But at the same time it must be realised that no rigid rule can be laid down for “gouty” albuminurics. As a guide to the suitability of a diet it is better to rely on the general condition than on variations in the amount of albumen. For, as Professor H. Andrew Smith, of New York, long since said, “if on changing from a non-nitrogenous diet to a nitrogenous one we find a general improvement in the patient’s condition, it is an evidence that the change is beneficial, no matter if the albumen fills a larger portion of the test tube. On the other hand, if we cut off a large proportion of animal food from the diet, and our patient grows more dyspeptic, weaker, more anæmic, more dropsical, it is nothing to the point that only one half or one-third of the former quantity of albumen is found in the urine; the change has done harm, and the sooner we change back again the better. We should, above all things, seek that diet for the patient which he can best digest and assimilate, for we may rest assured that the products of faulty digestion and assimilation will irritate the kidneys more than any amount of normal material they may be called upon to eliminate, while, at the same time, the general system will suffer from lack of support.”

Lastly, up to this juncture all our suggested dietetic modifications have been in the direction of reduction or abstinence. But we must recollect that in practice we find that not a few gouty persons are most careful and prudent in diet. They commit no indiscretions, but nevertheless their gout is still with them. They are of the asthenic type, thin, pale, sallow, and given to neuralgic forms of fibrositis. They do not want “lowering”; to curtail their food is harmful. In their instance, with due respect to digestive idiosyncrasies, a more or less generous diet should be prescribed. Let them forsake dietetic schedules and follow their instincts. Let your advice be that of Sir William Temple: “Simple diet, limited by every man’s experience to his own easy digestion, and thereby proportioning as near as can be the daily repairs to the daily decays of our wasting system.”

Beverages in Gout

It cannot be gainsaid that the beneficial effects of so-called “water cures” are in great measure referable to the increased amount of water ingested during their progress. Absorbed in the main in the small intestine, it passes into the general blood stream, whence it is excreted viâ the skin, kidneys, lungs, and fæces. Its elimination through these various channels sufficiently accounts for its value as a means of flushing the bodily tissues and hastening the excretion of retrograde and toxic products. Indeed, its efficiency as a depurative agent cannot be over-estimated, and nothing is more beneficial for the subjects of a “gouty” diathesis than regular consumption of an adequate quantity of this admirable solvent.

By general consent, the water ingested should be preferably hot. Water of a higher temperature than that of the blood stimulates the hepatic cells, and promotes biliary excretion. It has been shown, moreover, by Glax that while draughts of cold water raise vascular tension and diminish pulse frequency, on the other hand hot water diminishes arterial tension and accelerates the pulse rate.

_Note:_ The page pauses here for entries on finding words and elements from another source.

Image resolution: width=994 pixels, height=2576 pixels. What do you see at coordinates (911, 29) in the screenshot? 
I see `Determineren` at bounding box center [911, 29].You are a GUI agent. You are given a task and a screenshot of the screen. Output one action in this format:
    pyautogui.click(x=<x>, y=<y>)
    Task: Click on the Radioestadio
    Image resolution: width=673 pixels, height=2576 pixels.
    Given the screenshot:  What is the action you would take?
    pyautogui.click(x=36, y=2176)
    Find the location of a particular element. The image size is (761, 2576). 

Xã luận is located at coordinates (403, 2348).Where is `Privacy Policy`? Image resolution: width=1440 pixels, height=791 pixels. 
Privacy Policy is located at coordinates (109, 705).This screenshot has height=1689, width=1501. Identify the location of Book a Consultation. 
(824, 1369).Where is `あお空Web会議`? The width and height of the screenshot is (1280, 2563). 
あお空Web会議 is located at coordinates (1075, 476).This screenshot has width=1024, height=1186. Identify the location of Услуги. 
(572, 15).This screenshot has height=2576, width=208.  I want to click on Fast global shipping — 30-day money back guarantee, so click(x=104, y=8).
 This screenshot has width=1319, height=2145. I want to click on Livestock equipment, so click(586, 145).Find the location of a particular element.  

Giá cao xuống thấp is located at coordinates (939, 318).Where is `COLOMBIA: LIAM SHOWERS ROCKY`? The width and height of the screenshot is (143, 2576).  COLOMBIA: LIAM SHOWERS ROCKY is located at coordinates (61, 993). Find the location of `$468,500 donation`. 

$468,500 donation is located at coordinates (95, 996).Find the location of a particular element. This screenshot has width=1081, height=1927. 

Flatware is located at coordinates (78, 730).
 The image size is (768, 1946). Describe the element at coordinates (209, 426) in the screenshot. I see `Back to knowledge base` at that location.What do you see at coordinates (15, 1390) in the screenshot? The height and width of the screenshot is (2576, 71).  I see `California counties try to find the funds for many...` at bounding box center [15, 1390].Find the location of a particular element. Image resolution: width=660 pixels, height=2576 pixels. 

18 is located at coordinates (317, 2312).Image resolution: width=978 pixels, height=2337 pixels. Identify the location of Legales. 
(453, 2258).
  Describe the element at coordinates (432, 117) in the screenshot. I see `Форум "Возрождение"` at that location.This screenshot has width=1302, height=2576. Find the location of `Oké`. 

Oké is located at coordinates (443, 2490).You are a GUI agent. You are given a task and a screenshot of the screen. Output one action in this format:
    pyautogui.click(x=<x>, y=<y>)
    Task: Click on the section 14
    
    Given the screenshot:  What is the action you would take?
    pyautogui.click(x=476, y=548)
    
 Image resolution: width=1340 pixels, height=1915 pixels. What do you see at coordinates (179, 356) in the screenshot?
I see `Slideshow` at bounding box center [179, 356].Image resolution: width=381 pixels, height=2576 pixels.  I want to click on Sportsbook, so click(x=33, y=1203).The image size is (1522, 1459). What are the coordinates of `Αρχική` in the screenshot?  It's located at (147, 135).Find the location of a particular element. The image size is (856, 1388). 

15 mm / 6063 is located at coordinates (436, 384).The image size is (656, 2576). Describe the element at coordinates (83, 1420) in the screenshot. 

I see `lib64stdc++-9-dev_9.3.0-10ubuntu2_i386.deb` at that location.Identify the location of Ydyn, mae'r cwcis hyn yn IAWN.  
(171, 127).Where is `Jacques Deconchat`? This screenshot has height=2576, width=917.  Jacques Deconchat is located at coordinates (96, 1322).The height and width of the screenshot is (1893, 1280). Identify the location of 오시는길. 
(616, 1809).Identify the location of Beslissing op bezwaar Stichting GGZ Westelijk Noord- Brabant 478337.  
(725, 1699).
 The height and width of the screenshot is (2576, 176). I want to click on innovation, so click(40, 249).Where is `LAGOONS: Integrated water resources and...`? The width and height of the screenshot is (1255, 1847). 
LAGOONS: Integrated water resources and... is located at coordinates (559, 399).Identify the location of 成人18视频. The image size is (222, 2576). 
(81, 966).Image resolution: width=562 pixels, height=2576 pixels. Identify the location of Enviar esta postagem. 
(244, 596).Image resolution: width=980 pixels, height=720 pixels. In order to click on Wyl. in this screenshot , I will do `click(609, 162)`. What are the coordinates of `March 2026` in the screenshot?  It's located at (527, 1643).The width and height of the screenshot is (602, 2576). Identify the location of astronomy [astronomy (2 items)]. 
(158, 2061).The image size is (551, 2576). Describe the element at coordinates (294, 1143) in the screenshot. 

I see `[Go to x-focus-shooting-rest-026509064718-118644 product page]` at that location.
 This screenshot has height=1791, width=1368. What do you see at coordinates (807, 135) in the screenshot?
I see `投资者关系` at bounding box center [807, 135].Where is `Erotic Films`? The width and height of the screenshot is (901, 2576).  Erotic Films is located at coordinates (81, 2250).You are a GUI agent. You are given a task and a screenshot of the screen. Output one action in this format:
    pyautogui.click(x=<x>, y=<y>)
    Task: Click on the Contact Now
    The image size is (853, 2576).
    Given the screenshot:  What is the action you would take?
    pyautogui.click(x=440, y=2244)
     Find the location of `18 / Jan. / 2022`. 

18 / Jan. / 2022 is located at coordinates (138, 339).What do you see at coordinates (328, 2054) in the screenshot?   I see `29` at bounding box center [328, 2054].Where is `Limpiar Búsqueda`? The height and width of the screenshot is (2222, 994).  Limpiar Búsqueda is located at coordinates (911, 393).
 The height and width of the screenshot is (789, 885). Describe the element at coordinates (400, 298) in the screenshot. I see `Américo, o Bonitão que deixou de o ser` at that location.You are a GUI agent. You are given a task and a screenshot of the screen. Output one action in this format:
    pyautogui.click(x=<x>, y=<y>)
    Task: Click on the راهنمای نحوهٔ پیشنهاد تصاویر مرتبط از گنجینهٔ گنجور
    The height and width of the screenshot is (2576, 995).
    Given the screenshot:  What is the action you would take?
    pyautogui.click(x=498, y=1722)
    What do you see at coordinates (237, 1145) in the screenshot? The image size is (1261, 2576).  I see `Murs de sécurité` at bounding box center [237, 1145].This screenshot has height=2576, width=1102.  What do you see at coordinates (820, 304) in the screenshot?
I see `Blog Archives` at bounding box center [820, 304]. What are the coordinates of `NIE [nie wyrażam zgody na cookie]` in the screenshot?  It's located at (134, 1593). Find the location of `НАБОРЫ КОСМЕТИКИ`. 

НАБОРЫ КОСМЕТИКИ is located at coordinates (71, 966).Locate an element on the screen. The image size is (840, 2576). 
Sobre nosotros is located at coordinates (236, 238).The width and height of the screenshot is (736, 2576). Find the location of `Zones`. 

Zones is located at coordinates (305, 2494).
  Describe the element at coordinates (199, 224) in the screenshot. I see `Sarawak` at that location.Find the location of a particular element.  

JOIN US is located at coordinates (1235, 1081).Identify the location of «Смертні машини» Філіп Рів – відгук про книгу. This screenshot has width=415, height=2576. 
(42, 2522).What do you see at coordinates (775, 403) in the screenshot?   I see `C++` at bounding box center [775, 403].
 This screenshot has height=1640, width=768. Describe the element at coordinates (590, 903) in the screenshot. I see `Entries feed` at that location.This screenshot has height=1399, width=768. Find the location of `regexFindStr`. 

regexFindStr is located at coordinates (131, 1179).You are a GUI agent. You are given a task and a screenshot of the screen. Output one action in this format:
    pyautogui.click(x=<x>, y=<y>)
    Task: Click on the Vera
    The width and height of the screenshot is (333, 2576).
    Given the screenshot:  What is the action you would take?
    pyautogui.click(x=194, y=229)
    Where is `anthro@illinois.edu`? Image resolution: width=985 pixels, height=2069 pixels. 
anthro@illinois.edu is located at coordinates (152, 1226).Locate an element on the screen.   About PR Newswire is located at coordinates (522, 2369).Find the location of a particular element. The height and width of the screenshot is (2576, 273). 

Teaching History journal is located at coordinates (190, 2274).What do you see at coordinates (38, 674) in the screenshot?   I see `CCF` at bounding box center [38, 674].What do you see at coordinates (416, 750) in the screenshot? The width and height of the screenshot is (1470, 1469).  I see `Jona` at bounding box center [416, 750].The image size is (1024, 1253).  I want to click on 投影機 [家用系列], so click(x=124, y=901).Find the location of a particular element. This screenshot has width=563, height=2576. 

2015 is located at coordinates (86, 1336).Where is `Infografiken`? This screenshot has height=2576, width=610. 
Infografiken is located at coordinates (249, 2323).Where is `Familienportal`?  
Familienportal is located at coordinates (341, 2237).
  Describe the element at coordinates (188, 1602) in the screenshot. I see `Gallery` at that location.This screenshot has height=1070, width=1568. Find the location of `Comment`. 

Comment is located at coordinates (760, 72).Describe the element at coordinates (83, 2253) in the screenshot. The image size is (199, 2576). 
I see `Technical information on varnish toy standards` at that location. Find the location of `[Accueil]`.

It is also claimed that the increased elimination of water viâ the kidneys is correlated with an augmented output of the solid constituents of the urine; that the phosphates, sulphates, sodium chloride, and likewise urea are for the time excreted in greater amounts.

The point at issue, however, is whether or no this increase in the amount of urea excreted can be held to indicate enhanced tissue change in the nitrogenous elements in the body fabric.

Winternitz claims that it does, in contrast to Von Noorden, who holds that nitrogenous tissue change and the formation of urea and uric acid are uninfluenced by the amount of water imbibed. In further contradistinction some contend that following the ingestion of water the excretion of uric acid is diminished.

Fortunately for “gouty” subjects, the beneficial effects of water flushing of their systems occur independently of any coincident increase in their uric acid output. This is true even of mineral waters. Thus Bain and Edgecombe noted that following the ingestion of the old sulphur water of Harrogate the excretion of uric acid was diminished. Nevertheless cases of “gout, especially of the asthenic type, derived the most marked benefit from its use.” “This fact is mentioned,” they say, “because some writers attach the greatest importance to an augmented excretion of uric acid in the urine as a necessary concomitant of successful treatment. This we firmly believe to be an erroneous view.”

Indeed, ignorant as we are of the exact etiology of gout, we must at any rate provisionally attribute the proved efficacy of water-drinking in gout to its flushing action on the tissues, its furtherance of the excretion of waste products. Nor can we doubt that the ingestion of hot water, involving as it does equalisation of its temperature with that of the body, must exert a profound and intimate effect upon processes of cell nutrition. Moreover, through its solvent and penetrative quality, its mineral or chemical constituents are enabled to penetrate freely the interstices of the tissues throughout the economy.